AWS Private 5G release comes as deployments surge

The release, in short, is significantly more modest than the product name and press release initially suggest, which AWS customers may feel is something of a shame -- private 5G use cases increasingly proliferate, as widely covered by The Stack (see for example our look at Ford's UK deployment here, which suggests that the ease-of-use of what we'll have to call P5GaaS may be enticing for enterprises:  “The network took longer to install and set up than we, certainly at Ford, anticipated. We’re not the telecoms experts... so that was perhaps surprising in comparison with Wi-Fi that we’re more used to, where you can just stick your router, and away you go" as Ford told us.)

Among other private 5G network deployments we have noted in the UK are the Port of Felixstowe 5G IoT project, which has seen the UK’s largest container port using a private 5G network to control and monitor its cranes – one of a number of pilots backed by UK’s Department for Digital, Culture, Media and Sport (DCMS).

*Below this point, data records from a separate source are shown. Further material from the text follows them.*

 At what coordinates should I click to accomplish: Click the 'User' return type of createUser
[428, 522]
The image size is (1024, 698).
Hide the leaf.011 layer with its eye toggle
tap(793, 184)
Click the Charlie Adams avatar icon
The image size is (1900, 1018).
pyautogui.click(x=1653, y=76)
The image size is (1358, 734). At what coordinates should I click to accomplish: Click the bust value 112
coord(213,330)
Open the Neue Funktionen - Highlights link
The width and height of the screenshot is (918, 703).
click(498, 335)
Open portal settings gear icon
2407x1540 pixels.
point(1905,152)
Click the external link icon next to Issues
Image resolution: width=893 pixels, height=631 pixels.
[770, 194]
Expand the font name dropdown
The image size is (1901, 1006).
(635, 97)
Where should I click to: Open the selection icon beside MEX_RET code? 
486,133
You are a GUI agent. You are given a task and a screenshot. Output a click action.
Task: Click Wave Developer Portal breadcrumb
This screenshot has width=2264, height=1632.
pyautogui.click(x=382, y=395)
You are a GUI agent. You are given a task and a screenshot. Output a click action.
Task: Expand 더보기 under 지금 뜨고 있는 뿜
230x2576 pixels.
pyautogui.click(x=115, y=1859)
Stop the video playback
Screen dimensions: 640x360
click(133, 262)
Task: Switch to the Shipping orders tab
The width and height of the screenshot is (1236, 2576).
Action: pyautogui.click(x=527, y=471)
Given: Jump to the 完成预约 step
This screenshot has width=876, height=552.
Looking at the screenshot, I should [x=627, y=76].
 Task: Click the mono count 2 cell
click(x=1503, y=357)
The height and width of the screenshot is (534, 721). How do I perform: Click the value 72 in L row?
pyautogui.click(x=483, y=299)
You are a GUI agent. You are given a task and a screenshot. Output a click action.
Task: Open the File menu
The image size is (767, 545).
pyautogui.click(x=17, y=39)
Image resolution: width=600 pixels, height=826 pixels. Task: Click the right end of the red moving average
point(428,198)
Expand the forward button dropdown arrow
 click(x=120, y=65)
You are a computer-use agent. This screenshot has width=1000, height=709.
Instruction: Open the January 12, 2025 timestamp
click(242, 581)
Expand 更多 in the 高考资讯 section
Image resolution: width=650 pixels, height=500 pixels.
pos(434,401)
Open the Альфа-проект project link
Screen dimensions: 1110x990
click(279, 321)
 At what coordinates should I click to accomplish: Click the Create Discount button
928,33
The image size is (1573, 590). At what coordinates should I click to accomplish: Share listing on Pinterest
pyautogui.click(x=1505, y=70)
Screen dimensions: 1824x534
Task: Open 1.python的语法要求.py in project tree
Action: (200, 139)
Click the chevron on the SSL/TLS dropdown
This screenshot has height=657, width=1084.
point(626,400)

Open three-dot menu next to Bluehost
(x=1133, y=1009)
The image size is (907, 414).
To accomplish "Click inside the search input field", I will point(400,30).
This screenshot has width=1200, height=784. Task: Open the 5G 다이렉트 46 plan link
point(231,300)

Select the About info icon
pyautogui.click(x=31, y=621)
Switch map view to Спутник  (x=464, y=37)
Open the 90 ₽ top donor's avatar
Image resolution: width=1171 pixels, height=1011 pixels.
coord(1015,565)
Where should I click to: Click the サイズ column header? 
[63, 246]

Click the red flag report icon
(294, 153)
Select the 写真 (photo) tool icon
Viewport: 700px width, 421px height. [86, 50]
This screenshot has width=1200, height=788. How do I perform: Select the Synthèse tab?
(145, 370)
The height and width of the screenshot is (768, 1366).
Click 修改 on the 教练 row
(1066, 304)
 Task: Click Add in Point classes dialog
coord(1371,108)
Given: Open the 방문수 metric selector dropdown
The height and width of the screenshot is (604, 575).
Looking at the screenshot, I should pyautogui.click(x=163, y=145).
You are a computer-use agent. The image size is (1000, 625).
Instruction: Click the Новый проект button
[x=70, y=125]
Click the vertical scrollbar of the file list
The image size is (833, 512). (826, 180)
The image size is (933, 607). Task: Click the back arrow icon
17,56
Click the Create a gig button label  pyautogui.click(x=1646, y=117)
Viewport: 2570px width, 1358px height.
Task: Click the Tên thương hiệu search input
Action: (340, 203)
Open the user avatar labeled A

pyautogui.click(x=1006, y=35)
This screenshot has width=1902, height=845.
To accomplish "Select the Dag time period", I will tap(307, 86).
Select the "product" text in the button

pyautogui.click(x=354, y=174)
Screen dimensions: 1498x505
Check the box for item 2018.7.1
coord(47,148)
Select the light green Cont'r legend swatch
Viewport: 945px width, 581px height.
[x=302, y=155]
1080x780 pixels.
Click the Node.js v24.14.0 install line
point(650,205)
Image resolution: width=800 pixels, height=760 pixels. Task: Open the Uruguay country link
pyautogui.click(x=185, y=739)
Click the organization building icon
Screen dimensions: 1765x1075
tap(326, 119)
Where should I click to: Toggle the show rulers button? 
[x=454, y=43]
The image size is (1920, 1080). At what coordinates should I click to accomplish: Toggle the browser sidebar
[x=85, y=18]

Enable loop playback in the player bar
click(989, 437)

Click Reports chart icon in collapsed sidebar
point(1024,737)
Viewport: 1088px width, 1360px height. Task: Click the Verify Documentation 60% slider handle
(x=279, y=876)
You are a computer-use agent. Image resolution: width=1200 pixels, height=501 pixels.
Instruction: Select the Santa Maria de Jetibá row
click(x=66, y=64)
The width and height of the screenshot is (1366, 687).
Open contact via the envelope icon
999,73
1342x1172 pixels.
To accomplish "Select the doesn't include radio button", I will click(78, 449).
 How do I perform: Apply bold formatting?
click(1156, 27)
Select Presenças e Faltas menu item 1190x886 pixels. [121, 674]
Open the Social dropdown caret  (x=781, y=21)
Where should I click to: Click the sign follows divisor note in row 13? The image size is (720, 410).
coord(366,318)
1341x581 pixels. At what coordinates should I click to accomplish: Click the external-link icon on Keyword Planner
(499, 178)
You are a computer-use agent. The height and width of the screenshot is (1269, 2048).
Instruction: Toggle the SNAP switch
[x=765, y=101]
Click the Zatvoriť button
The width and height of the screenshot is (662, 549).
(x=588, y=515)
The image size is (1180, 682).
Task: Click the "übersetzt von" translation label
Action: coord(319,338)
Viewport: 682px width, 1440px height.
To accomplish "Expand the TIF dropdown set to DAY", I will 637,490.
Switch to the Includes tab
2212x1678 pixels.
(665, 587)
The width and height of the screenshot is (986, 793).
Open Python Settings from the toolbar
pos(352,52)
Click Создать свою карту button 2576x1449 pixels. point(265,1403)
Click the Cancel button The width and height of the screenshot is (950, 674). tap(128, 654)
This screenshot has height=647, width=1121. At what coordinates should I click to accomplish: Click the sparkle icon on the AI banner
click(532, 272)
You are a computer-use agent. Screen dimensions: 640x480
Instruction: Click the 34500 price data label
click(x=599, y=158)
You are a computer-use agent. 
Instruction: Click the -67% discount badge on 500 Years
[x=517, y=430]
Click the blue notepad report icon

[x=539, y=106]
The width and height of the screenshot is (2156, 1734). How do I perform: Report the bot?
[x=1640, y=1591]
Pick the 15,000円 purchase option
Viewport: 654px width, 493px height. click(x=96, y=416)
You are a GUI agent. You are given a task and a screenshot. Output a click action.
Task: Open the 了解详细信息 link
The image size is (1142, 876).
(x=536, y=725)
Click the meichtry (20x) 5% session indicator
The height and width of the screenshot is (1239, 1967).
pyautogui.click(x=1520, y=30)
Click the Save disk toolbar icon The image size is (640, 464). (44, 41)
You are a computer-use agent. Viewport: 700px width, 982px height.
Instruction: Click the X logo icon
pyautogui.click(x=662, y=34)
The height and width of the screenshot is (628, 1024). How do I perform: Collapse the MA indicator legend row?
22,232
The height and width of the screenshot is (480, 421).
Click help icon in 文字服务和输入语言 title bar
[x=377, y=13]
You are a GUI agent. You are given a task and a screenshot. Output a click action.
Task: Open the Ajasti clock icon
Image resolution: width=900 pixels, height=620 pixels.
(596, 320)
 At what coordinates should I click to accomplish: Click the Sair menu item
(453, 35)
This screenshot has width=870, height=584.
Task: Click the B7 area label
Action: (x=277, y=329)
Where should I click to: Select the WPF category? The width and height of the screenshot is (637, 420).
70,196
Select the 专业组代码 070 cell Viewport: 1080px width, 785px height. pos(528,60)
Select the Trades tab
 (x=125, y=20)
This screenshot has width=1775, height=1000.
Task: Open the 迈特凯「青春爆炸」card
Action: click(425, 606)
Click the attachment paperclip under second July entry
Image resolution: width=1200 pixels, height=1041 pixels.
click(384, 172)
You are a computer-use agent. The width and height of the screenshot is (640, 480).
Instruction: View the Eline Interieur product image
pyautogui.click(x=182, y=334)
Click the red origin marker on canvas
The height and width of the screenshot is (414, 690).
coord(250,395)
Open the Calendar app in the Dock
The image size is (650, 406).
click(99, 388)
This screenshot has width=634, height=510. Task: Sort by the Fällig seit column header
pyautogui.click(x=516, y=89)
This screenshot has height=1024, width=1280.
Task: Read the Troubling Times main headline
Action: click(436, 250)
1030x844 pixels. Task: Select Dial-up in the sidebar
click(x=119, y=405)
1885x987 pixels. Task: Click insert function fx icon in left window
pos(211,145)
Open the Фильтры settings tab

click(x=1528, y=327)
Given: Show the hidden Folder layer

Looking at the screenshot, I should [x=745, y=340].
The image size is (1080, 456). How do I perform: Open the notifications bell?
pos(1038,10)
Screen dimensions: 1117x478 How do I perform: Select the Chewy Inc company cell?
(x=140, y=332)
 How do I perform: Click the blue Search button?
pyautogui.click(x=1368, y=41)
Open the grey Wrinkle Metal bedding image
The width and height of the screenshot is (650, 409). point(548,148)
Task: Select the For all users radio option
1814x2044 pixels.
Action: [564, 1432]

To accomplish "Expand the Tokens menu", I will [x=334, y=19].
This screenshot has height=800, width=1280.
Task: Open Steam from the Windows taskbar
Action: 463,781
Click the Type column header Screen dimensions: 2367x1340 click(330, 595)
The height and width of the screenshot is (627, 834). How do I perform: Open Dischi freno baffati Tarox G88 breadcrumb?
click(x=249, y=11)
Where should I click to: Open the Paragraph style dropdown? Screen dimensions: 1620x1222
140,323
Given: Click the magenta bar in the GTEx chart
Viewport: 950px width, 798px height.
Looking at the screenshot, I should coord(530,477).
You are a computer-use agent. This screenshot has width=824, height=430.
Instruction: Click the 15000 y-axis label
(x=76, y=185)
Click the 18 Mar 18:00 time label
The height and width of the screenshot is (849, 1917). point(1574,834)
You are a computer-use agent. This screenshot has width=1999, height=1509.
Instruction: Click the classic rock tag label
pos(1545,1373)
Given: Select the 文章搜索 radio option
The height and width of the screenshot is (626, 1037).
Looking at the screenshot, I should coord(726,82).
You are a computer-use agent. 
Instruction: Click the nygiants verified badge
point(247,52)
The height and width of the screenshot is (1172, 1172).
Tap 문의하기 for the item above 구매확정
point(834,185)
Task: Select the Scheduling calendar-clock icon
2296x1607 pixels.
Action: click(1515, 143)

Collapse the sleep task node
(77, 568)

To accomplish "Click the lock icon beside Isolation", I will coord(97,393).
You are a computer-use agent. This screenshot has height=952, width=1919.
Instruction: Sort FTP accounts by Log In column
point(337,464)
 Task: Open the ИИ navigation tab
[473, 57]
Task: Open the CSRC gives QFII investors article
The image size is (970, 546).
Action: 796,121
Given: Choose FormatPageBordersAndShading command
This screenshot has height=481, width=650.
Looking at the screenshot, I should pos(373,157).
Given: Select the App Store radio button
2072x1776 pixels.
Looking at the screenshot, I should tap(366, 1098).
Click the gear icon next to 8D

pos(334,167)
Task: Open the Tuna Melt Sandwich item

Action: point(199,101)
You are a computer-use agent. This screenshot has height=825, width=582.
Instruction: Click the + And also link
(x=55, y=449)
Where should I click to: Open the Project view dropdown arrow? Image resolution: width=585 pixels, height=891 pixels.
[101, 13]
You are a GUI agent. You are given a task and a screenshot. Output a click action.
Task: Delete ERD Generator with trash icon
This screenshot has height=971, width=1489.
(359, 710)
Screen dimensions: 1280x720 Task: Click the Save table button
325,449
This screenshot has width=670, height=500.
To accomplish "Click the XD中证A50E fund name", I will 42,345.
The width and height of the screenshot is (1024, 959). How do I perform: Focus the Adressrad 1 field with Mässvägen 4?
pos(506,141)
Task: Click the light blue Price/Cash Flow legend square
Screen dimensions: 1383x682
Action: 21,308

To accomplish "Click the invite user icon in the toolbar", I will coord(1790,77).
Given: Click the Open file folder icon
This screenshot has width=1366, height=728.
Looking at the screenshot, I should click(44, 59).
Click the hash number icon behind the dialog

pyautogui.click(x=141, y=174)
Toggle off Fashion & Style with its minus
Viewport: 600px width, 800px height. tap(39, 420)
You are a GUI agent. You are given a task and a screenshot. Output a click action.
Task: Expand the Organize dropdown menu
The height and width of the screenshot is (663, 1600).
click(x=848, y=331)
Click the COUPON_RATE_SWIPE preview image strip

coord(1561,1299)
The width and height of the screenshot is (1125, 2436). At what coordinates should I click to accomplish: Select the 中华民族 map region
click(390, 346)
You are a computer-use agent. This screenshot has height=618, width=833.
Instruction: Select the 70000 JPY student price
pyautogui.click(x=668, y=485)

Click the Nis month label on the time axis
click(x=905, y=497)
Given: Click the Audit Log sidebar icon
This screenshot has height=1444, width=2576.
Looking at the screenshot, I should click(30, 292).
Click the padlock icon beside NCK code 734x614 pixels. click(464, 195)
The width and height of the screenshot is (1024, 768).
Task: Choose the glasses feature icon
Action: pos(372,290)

A private 5G network trial in Liverpool meanwhile is focussed on health and social care.

That's using 5G small cells on lamp posts owned by the city council and is using the CCTV fibre network as a backhaul. The vision for that trial includes "virtual wards" where healthcare professionals can monitor patients remotely, and the ability for paramedics to stream ultrasound images from an ambulance to a hospital.